→ WHAT YOU NEED TO DO
Retyping the records exactly, down to the last line, is the whole job.

[Stored records]
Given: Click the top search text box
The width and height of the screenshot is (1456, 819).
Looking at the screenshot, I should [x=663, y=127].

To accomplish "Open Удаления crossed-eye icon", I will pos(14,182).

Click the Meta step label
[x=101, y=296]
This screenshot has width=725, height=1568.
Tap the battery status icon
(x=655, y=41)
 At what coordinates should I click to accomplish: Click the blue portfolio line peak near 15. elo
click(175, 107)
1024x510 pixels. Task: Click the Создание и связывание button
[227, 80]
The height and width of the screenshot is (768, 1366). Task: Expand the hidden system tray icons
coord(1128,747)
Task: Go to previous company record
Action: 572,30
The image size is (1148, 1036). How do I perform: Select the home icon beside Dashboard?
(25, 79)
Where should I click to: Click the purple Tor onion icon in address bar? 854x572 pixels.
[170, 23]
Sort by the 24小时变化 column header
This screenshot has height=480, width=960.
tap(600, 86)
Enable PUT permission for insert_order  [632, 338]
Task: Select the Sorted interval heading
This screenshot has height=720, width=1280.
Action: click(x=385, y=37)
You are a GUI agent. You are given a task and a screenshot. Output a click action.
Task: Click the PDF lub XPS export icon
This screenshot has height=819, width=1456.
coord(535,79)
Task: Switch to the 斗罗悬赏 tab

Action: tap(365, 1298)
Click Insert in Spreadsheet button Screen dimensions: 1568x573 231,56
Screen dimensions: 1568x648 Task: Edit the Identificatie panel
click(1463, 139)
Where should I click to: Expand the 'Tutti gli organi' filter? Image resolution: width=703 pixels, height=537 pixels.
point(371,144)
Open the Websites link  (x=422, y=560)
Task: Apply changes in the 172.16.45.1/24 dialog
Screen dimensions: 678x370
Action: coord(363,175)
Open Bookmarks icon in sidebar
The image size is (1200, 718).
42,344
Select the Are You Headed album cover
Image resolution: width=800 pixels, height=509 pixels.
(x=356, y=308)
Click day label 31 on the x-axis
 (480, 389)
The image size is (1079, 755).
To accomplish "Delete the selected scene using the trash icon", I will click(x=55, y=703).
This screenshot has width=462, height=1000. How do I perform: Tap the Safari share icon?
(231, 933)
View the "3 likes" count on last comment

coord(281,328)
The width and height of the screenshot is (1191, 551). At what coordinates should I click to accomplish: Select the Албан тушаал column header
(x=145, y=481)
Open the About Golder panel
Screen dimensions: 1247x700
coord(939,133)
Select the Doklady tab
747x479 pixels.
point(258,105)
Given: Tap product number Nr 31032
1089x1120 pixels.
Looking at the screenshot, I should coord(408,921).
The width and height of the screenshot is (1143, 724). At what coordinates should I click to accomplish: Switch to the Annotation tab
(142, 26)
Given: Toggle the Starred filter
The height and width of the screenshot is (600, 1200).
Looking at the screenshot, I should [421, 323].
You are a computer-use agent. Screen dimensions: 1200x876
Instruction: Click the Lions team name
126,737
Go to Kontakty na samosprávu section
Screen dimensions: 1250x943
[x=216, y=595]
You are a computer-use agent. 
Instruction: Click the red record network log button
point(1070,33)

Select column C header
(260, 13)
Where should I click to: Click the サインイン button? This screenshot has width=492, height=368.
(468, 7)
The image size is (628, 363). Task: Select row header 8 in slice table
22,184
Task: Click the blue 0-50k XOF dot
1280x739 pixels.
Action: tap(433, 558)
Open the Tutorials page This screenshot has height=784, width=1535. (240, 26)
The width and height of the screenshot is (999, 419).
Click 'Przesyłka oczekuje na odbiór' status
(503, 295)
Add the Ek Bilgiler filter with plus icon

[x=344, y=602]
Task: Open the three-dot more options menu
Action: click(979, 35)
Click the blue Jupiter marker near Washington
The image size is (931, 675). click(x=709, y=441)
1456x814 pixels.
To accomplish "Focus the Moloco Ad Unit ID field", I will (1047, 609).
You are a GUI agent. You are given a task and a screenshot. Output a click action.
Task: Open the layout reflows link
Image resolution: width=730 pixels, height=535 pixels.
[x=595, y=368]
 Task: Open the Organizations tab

→ WRITTEN RESPONSE
Given: Click the top search text box
The width and height of the screenshot is (1456, 819).
Looking at the screenshot, I should [x=663, y=127].

To accomplish "Open Удаления crossed-eye icon", I will pos(14,182).

Click the Meta step label
[x=101, y=296]
This screenshot has width=725, height=1568.
Tap the battery status icon
(x=655, y=41)
 At what coordinates should I click to accomplish: Click the blue portfolio line peak near 15. elo
click(175, 107)
1024x510 pixels. Task: Click the Создание и связывание button
[227, 80]
The height and width of the screenshot is (768, 1366). Task: Expand the hidden system tray icons
coord(1128,747)
Task: Go to previous company record
Action: 572,30
The image size is (1148, 1036). How do I perform: Select the home icon beside Dashboard?
(25, 79)
Where should I click to: Click the purple Tor onion icon in address bar? 854x572 pixels.
[170, 23]
Sort by the 24小时变化 column header
This screenshot has height=480, width=960.
tap(600, 86)
Enable PUT permission for insert_order  [632, 338]
Task: Select the Sorted interval heading
This screenshot has height=720, width=1280.
Action: click(x=385, y=37)
You are a GUI agent. You are given a task and a screenshot. Output a click action.
Task: Click the PDF lub XPS export icon
This screenshot has height=819, width=1456.
coord(535,79)
Task: Switch to the 斗罗悬赏 tab

Action: tap(365, 1298)
Click Insert in Spreadsheet button Screen dimensions: 1568x573 231,56
Screen dimensions: 1568x648 Task: Edit the Identificatie panel
click(1463, 139)
Where should I click to: Expand the 'Tutti gli organi' filter? Image resolution: width=703 pixels, height=537 pixels.
point(371,144)
Open the Websites link  (x=422, y=560)
Task: Apply changes in the 172.16.45.1/24 dialog
Screen dimensions: 678x370
Action: coord(363,175)
Open Bookmarks icon in sidebar
The image size is (1200, 718).
42,344
Select the Are You Headed album cover
Image resolution: width=800 pixels, height=509 pixels.
(x=356, y=308)
Click day label 31 on the x-axis
 (480, 389)
The image size is (1079, 755).
To accomplish "Delete the selected scene using the trash icon", I will click(x=55, y=703).
This screenshot has width=462, height=1000. How do I perform: Tap the Safari share icon?
(231, 933)
View the "3 likes" count on last comment

coord(281,328)
The width and height of the screenshot is (1191, 551). At what coordinates should I click to accomplish: Select the Албан тушаал column header
(x=145, y=481)
Open the About Golder panel
Screen dimensions: 1247x700
coord(939,133)
Select the Doklady tab
747x479 pixels.
point(258,105)
Given: Tap product number Nr 31032
1089x1120 pixels.
Looking at the screenshot, I should coord(408,921).
The width and height of the screenshot is (1143, 724). At what coordinates should I click to accomplish: Switch to the Annotation tab
(142, 26)
Given: Toggle the Starred filter
The height and width of the screenshot is (600, 1200).
Looking at the screenshot, I should [421, 323].
You are a computer-use agent. Screen dimensions: 1200x876
Instruction: Click the Lions team name
126,737
Go to Kontakty na samosprávu section
Screen dimensions: 1250x943
[x=216, y=595]
You are a computer-use agent. 
Instruction: Click the red record network log button
point(1070,33)

Select column C header
(260, 13)
Where should I click to: Click the サインイン button? This screenshot has width=492, height=368.
(468, 7)
The image size is (628, 363). Task: Select row header 8 in slice table
22,184
Task: Click the blue 0-50k XOF dot
1280x739 pixels.
Action: tap(433, 558)
Open the Tutorials page This screenshot has height=784, width=1535. (240, 26)
The width and height of the screenshot is (999, 419).
Click 'Przesyłka oczekuje na odbiór' status
(503, 295)
Add the Ek Bilgiler filter with plus icon

[x=344, y=602]
Task: Open the three-dot more options menu
Action: click(979, 35)
Click the blue Jupiter marker near Washington
The image size is (931, 675). click(x=709, y=441)
1456x814 pixels.
To accomplish "Focus the Moloco Ad Unit ID field", I will (1047, 609).
You are a GUI agent. You are given a task and a screenshot. Output a click action.
Task: Open the layout reflows link
Image resolution: width=730 pixels, height=535 pixels.
[x=595, y=368]
 Task: Open the Organizations tab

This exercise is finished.